Sono necessarie ulteriori ricerche per confermare ed espandere i risultati di questo piccolo studio. I ricercatori devono ancora capire se l'aumento della gamma di movimento ha un effetto positivo sulle prestazioni atletiche e sulla prevenzione degli infortuni.

Potrebbe non essere efficace come le altre mosse

Uno studio del 2007 ha rilevato che l'allungamento del corpo incrociato è più efficace dell'allungamento del dormiente nell'aumentare la rotazione interna nelle persone con spalle strette. Entrambi gli allungamenti hanno mostrato miglioramenti rispetto al gruppo di controllo, che non ha fatto stretching. Tuttavia, solo il gruppo di stretching cross-body ha mostrato miglioramenti significativi.

Questo era un piccolo studio con solo 54 persone, quindi i risultati sono limitati. Le persone nel gruppo di stretching hanno eseguito cinque ripetizioni dell'allungamento sul lato colpito, mantenendo l'allungamento per 30 secondi. Questo è stato fatto una volta al giorno per 4 settimane.

Altri suggerimenti per la mobilità delle spalle

Ci sono molte altre opzioni per aumentare la flessibilità e la mobilità delle spalle. Puoi fare questi allungamenti al posto o insieme al tratto dormiente. Se stai provando un dolore intenso, è meglio riposare completamente.

Tratto a tracolla

  1. Allunga il braccio lungo il corpo, sostenendo il gomito.
  2. Assicurati che il tuo braccio non arrivi più in alto della spalla.
  3. Mantieni questa posizione per 30 secondi su entrambi i lati.
  4. Fai alcune ripetizioni durante il giorno.

Stretching del pendolo

  1. Da una posizione eretta, piegati leggermente in avanti, lasciando penzolare il braccio colpito.
  2. Puoi appoggiare la mano opposta su una superficie come supporto.
  3. Rilassa le spalle, mantieni la colonna vertebrale dritta e piega leggermente le ginocchia.
  4. Muovi delicatamente il braccio avanti e indietro.
  5. Quindi spostalo da lato a lato e in cerchio in entrambe le direzioni.
  6. Fai il lato opposto.
  7. Fai 2 serie da 10 ripetizioni per tutti i movimenti.

Se ti stai riprendendo da un infortunio, prova ad applicare una piastra elettrica o un impacco di ghiaccio sulla zona interessata per 15 minuti ogni poche ore.

Il medico potrebbe consigliarti di assumere un farmaco antinfiammatorio come ibuprofene, aspirina o naprossene. Le opzioni antinfiammatorie naturali includono capsule di zenzero, curcuma e olio di pesce.
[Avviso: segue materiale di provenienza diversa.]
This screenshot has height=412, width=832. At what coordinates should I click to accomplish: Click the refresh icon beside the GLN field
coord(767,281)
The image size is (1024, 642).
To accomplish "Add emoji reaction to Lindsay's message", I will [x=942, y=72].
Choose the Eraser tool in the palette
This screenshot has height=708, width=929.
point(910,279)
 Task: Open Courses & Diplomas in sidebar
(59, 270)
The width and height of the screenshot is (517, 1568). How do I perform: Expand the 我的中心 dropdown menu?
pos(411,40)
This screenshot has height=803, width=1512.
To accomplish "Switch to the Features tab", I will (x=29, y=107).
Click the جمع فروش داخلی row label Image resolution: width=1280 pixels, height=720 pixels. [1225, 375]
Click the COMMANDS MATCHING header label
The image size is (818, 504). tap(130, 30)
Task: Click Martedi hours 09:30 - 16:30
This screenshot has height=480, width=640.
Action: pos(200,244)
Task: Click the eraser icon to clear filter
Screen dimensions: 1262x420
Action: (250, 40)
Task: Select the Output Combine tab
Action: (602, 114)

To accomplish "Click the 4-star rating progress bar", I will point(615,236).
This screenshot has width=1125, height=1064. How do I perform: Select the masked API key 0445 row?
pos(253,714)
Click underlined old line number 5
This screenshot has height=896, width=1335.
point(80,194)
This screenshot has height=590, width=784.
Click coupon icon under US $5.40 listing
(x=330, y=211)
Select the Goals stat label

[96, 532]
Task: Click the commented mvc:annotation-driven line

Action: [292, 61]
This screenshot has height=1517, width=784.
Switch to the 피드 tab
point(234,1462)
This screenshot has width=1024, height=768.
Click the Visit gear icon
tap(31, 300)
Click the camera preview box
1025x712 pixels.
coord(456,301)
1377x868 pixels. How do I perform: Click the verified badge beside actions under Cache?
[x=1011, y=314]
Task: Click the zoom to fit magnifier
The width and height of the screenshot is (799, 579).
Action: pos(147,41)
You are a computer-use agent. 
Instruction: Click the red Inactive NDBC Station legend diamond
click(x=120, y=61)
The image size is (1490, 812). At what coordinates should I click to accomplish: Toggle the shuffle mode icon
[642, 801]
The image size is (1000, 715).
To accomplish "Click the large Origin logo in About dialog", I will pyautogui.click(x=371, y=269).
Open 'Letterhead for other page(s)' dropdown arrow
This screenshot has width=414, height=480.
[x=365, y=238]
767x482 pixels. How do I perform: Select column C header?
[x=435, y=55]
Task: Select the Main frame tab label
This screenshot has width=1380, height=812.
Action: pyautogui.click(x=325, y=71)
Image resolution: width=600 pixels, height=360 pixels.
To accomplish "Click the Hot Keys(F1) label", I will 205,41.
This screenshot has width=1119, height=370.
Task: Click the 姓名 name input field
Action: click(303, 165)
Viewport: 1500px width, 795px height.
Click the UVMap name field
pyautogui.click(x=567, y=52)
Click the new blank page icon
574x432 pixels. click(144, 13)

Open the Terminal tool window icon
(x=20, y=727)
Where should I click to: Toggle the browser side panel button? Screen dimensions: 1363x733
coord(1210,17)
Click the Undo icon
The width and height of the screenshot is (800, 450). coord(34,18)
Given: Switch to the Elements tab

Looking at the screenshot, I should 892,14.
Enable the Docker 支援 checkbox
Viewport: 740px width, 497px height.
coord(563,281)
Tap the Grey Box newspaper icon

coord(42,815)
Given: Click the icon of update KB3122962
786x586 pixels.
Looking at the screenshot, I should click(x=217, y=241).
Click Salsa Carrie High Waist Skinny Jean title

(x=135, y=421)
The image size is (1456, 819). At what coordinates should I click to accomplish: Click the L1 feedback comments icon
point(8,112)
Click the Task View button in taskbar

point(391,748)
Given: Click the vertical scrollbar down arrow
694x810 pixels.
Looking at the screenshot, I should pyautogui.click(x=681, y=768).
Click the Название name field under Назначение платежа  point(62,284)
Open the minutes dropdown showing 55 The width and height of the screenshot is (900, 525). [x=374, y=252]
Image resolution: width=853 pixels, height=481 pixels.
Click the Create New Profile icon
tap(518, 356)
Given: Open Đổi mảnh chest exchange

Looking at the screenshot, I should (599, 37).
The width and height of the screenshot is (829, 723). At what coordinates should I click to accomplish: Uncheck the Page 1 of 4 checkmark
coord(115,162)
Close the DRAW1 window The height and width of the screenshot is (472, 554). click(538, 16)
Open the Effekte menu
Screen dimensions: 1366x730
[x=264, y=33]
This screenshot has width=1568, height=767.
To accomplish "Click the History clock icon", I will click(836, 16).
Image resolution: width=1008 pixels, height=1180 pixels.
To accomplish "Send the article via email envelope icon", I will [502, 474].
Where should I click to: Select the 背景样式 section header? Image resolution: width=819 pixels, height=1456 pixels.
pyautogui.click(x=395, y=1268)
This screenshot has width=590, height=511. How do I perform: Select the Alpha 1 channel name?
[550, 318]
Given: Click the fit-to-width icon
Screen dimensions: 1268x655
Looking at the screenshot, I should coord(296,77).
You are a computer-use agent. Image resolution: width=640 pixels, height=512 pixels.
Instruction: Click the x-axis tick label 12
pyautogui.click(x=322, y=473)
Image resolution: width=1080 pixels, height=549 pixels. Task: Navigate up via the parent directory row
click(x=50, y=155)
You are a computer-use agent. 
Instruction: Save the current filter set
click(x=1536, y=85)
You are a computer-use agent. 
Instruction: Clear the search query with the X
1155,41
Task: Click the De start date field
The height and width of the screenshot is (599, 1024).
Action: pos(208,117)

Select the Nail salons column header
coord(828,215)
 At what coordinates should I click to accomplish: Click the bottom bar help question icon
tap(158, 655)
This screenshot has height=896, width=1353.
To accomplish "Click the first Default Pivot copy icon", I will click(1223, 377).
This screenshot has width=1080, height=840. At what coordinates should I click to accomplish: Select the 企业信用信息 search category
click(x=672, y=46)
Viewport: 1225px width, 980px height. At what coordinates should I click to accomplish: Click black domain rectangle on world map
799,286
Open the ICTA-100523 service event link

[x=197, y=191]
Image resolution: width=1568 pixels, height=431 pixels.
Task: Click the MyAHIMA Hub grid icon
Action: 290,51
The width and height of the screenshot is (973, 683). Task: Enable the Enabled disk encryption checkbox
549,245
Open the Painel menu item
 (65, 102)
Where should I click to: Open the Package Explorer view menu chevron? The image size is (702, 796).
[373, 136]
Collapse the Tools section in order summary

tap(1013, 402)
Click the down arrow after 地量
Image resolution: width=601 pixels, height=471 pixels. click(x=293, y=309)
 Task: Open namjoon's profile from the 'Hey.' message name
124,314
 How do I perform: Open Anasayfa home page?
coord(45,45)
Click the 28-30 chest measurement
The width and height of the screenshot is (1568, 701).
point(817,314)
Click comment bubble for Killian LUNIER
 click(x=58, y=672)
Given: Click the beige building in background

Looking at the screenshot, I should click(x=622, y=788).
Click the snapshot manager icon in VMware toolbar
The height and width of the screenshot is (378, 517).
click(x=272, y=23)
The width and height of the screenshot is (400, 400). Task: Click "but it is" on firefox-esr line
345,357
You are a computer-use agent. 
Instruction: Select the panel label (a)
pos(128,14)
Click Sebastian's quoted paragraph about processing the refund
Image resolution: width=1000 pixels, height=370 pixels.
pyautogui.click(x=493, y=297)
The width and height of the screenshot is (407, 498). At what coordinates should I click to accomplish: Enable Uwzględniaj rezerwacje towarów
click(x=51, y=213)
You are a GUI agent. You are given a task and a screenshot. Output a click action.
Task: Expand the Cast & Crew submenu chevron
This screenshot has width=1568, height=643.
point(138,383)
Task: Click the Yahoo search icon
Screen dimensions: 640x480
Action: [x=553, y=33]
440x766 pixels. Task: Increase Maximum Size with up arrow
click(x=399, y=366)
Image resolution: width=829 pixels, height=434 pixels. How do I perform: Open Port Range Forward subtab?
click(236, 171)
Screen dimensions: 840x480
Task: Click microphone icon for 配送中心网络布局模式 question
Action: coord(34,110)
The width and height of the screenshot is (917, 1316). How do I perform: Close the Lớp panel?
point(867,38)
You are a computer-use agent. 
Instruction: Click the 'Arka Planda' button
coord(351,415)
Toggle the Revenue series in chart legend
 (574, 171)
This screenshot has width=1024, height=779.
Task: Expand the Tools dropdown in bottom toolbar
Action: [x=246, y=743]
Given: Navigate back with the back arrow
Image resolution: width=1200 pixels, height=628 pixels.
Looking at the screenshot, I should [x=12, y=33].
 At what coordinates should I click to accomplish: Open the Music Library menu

Puoi anche considerare un trattamento alternativo come il massaggio o l'agopuntura.

Il cibo da asporto

L'allungamento della traversina è un modo per aumentare la libertà di movimento e alleviare la rigidità delle spalle. Tuttavia, potrebbe non essere l'esercizio più efficace per te. Parla con un medico o un fisioterapista prima di iniziare qualsiasi programma di esercizi.

Pratica sempre l'allungamento della traversina con sicurezza e cura. Fermati se avverti dolore o se uno dei tuoi sintomi peggiora.